Sexual Assault Awareness Month is a campaign to raise awareness about sexual violence and educate people how to prevent it. The campaign theme for 2019, I Ask, champions the message that asking for consent is a healthy, normal, and necessary.
When it comes to sexual activity and sex, you have the right to decide when you do it, where you do it, and how you do it. For any sexual activity to happen, both people need to consent, or say yes, willingly and freely. Sexual activity does not just mean sex, it includes kissing, hugging, making out, cuddling, and touching someone’s body in a sexual way. Sexual assault is when there is unwanted sexual contact or sexual attention, this includes coercion and harassment.
So, how do you know if someone wants to make out or have sex? You have to ask! For example, if you want to touch someone’s bum, you could say something like, “Is it okay if I touch your bum?” and if they say “YES!” it’s bum touching time. If they aren’t sure or don’t say anything that means the answer is no. In other words, anything other than yes, means no.
Help is out there
If you have ever dealt with or are dealing with sexual assault it is never your fault and it can be important to talk to someone. The Klinic Sexual Assault Crisis Line is a great resource that people can call if they need to talk. It is open 24/7 and free to call from anywhere in Manitoba. Their phone number is 1-888-292-7565 or (204) 786-8631.
Klinic also offers free drop-in counselling within Winnipeg. Teen Clinics and local health centres offer counselling services too. Kanikanichihk offers the Heart Medicine Lodge a culturally-based support and advocacy services for Indigenous women who have experienced sexual assault and sexual violence. Available to all who identify as women and are over the age of 18.
Ending Sexual Violence
This April, we’re calling on all people to play a role in changing the culture. We can all use our voices to change the culture to prevent sexual violence. Prevention means addressing the roots causes and social norms that allow sexual violence to exist.

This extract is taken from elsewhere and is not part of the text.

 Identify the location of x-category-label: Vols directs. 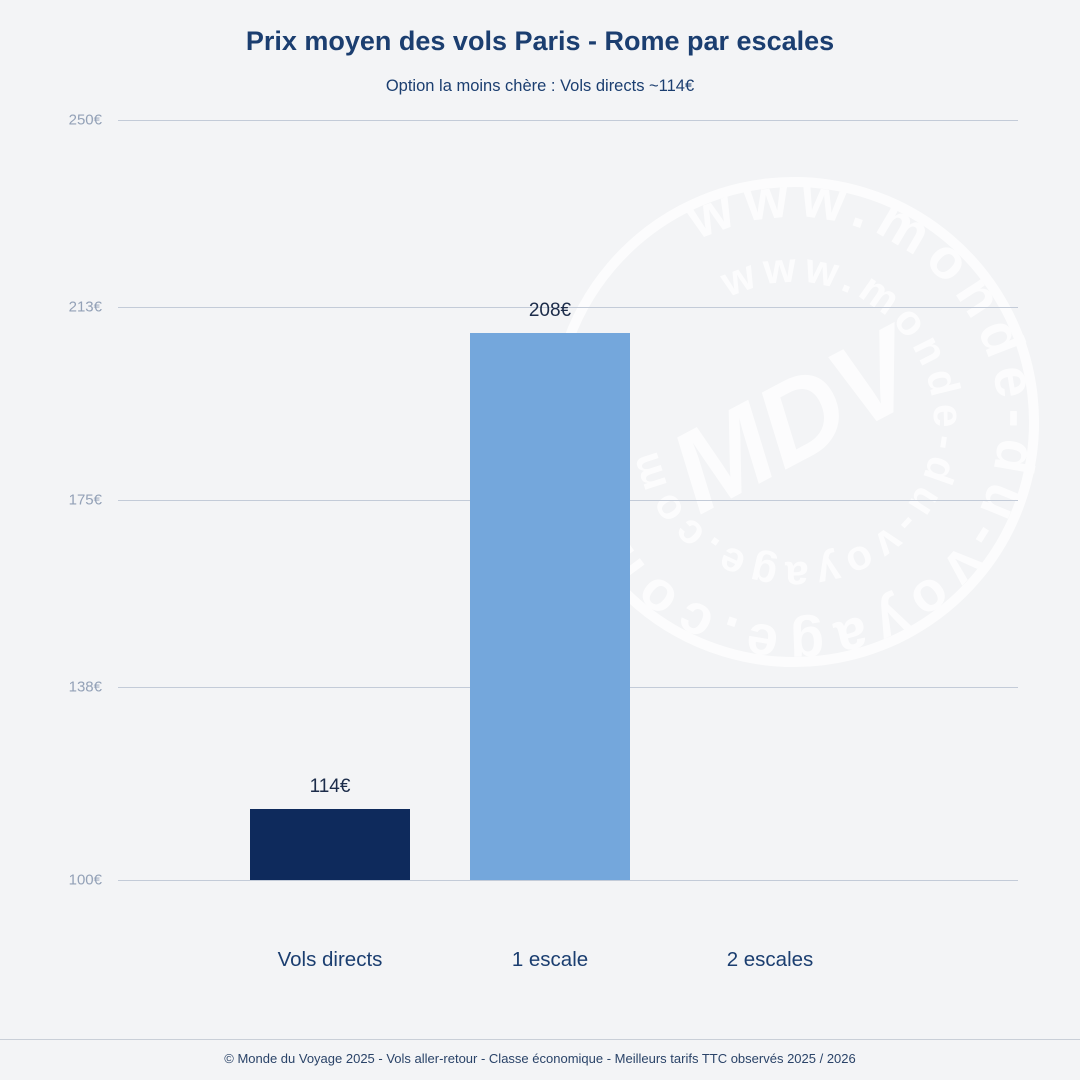
(330, 960).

- Use consent with all sexual activities. Ask, listen and respect your partner and remember, only yes means yes.
- Talk with friends when they say inappropriate things, even when it’s ‘just a joke.’

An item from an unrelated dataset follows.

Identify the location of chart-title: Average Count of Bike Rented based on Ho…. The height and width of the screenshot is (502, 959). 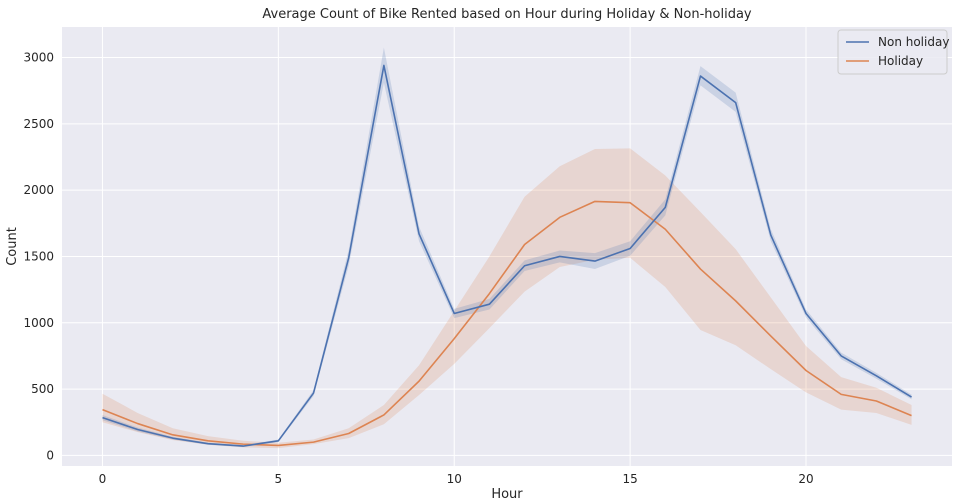
(507, 14).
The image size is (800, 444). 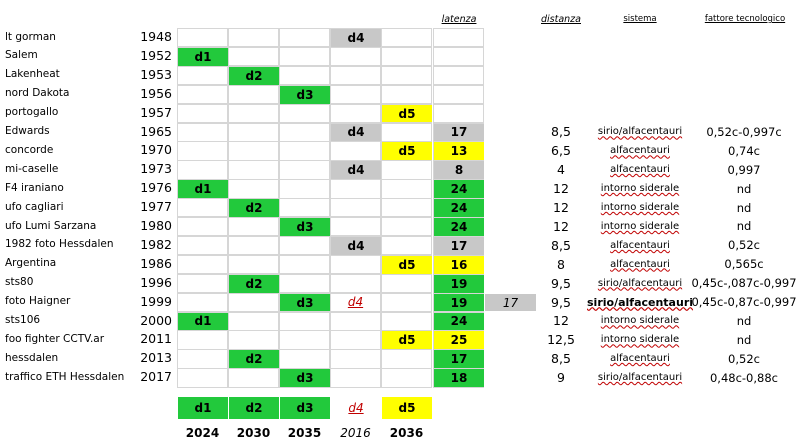 I want to click on mark-cell-red: d4, so click(x=356, y=302).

- Think critically about how the media portrays sexual violence. Ask yourself is it exploring a deeper conversation about the root causes and effects of sexual assault or is it normalizing it as entertainment?
- Organize or join a group that speaks out against sexual violence.
- Go to marches like Take Back the Night.
- Men, take a stand against all forms of violence against women. While sexual assault effects all genders, we also know that women are 92% of police reported assaults. Get involved in groups like the White Ribbon and speak up.